Regardless my knowledge regarding the dangerous inertia trap I’ve found myself in and my desire to change, I start up Netflix and turn on Lost. Musette sinks into the show and away from her dream of winning a billion. The fact that I’m sinking deeper into failure and away from God’s good graces gnaws at me all through the multiple episodes we watch, and when Musette declares that she’s hungry, I bring back up the PowerBall.

Let’s do it, I say. Let’s get tickets, and then let’s get something to eat.

It takes some coaxing to get Musette back on track and on her feet.

Can’t we just get something delivered, she asks.

They don’t deliver PowerBall tickets. We’re going to have to get up and get out.

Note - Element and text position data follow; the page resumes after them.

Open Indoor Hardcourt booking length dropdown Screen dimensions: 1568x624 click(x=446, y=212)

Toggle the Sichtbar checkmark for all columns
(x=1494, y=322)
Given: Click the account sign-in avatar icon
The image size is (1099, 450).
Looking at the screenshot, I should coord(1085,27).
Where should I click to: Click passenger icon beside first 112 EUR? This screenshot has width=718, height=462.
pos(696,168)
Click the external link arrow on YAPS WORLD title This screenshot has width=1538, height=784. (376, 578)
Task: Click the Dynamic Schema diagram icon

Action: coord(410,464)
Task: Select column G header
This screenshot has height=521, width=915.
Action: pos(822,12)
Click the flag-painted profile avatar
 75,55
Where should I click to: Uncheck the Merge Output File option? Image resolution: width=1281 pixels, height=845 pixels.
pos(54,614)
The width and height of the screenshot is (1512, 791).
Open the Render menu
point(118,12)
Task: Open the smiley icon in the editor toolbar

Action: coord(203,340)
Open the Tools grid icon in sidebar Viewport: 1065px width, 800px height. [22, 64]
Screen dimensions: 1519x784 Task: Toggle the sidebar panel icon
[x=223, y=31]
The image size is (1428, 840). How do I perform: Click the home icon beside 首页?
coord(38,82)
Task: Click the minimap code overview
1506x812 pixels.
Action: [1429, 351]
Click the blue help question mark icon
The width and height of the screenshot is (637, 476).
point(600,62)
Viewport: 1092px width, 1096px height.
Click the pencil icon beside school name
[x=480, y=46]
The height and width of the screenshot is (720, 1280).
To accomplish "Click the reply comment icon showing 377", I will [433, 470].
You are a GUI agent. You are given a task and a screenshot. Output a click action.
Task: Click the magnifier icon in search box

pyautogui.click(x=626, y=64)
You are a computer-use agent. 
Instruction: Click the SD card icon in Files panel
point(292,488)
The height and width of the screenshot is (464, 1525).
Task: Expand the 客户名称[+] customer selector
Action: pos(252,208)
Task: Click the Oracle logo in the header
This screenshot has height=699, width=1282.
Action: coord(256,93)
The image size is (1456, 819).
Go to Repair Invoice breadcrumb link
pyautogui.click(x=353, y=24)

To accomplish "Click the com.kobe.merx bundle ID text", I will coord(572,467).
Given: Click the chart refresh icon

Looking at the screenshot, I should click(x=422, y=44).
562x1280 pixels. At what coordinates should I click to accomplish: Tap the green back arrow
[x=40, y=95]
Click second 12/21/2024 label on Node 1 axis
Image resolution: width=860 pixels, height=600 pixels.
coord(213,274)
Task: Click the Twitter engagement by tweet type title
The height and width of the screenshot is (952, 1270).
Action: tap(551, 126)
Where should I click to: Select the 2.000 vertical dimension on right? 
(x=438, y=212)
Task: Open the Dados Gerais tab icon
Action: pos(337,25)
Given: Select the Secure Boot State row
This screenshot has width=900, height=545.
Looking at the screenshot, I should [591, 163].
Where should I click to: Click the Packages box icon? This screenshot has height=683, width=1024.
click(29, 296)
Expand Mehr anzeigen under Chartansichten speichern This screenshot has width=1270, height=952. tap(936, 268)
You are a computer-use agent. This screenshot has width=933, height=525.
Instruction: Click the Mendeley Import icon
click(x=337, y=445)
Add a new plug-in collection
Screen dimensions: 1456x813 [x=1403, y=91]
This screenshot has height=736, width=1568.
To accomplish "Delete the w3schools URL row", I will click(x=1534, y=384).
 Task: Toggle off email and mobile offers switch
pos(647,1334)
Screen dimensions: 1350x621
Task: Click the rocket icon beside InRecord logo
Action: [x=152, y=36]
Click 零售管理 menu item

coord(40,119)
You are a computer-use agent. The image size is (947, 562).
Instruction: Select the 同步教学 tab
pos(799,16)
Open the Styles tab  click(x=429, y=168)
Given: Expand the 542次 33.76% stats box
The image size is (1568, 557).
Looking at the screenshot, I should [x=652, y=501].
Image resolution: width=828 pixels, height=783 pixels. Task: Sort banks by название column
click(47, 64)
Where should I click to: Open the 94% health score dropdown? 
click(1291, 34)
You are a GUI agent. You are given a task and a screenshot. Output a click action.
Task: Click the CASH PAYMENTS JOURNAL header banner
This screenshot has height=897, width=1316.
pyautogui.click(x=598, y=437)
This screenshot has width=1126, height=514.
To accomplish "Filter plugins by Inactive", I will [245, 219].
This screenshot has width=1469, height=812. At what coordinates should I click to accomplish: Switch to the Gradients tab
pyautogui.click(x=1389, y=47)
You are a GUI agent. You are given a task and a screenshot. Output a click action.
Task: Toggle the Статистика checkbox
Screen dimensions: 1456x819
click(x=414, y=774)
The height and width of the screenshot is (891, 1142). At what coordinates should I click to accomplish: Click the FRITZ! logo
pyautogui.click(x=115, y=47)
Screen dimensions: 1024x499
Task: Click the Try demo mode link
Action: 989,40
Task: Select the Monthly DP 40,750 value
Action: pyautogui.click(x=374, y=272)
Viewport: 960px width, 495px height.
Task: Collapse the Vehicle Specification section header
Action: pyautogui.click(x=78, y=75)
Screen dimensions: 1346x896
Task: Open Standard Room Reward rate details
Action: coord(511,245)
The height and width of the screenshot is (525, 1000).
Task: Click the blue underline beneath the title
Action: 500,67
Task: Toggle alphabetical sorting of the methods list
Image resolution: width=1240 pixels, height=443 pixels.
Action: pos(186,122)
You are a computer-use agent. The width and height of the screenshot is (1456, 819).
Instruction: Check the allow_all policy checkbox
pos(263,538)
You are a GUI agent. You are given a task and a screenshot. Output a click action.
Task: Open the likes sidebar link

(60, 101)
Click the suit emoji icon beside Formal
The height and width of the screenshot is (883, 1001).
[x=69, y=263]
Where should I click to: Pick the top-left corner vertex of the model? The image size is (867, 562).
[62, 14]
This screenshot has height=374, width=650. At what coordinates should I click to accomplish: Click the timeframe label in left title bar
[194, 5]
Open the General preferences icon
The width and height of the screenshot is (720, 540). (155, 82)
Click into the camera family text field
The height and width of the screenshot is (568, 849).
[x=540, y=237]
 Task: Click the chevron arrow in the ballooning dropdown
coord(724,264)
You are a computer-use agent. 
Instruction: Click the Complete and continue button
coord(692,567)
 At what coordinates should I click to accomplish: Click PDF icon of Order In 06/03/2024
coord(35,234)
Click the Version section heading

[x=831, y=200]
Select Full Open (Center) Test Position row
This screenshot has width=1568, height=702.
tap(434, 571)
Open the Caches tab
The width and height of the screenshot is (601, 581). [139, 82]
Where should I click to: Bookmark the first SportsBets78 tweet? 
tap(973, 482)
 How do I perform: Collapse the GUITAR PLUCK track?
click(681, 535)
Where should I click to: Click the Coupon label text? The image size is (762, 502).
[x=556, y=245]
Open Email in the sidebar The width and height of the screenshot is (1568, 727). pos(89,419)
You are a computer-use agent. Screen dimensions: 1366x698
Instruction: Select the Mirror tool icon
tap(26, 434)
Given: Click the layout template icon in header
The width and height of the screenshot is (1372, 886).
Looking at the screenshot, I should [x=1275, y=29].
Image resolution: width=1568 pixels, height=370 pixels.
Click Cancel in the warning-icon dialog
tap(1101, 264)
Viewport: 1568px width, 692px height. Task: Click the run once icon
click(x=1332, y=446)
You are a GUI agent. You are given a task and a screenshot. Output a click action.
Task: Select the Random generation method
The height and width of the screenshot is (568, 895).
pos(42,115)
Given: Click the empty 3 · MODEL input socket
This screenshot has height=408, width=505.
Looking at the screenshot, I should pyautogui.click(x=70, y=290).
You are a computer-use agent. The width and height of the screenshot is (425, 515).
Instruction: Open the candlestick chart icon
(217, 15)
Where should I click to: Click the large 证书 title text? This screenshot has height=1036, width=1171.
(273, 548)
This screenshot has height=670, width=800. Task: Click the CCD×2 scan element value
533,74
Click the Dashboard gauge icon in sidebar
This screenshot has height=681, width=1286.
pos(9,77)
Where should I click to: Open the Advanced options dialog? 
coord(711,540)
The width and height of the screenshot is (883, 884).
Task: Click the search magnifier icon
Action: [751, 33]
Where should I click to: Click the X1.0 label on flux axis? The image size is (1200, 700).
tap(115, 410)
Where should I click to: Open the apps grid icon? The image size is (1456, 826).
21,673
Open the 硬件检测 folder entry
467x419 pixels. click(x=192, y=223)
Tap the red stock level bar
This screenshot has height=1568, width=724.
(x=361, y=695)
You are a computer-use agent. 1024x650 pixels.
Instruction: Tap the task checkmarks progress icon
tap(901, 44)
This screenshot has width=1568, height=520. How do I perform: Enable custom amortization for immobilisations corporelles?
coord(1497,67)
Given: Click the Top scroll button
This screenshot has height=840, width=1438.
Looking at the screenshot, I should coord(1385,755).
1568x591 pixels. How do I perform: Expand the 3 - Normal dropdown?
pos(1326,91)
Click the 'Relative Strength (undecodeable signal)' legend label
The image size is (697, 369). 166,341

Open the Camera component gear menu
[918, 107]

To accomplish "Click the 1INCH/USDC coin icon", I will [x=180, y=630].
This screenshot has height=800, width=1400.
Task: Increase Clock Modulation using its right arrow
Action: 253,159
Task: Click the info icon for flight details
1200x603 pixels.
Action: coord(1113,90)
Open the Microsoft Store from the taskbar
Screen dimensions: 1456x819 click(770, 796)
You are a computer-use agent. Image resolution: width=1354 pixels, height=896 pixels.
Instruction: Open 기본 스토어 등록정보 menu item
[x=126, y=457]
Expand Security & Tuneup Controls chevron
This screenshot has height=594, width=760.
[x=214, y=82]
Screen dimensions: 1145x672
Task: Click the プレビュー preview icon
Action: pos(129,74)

She complies, and we get dressed. It’s not hard finding PowerBall tickets in New York, but we’ve both picked the nearby gas station for our source. There is a brown skinned man who works there and is always there. I don’t know where he’s from. It doesn’t matter. He’s just the gas station guy. That’s all I need to know about him. I’m not trying to be his friend, although he’s always making cute little comments to us whenever we shop with him, making fun of our relationship and joking about the stuff we buy. When we ask for about the PowerBall, he doesn’t make any jokes. He describes to us the process and we buy twenty dollars worth of tickets from him. They are on two tickets, each with five games on them. We get one in paper format, that we have to fill out, and one digitally printed from his register that the computer fills out for us.

There is only one paper ticket left in the store. It has little rectangles on it. It looks just like an SAT form. Musette and I take turns filling out the games. I pick my numbers by letting the island speak to me through gas pumps, license plates, and candy prices. I don’t know Musette’s method. She had wanted to use the Lost numbers, but neither of us could remember them. We fill the last game out together, taking turns picking numbers.

Once it’s all filled out, we take the ticket back to the gas station attendant, but his register doesn’t accept it.

I’ve been having bad reception today, he tells us. Try coming back tomorrow and turning it in.

We tell him that we’ll do that, but on the way to finding food we drop the ticket off at a little convenience store.

They have tons of tickets there. The register has no problem accepting our ticket. The man behind the counter looks hispanic. He thanks us, and we leave.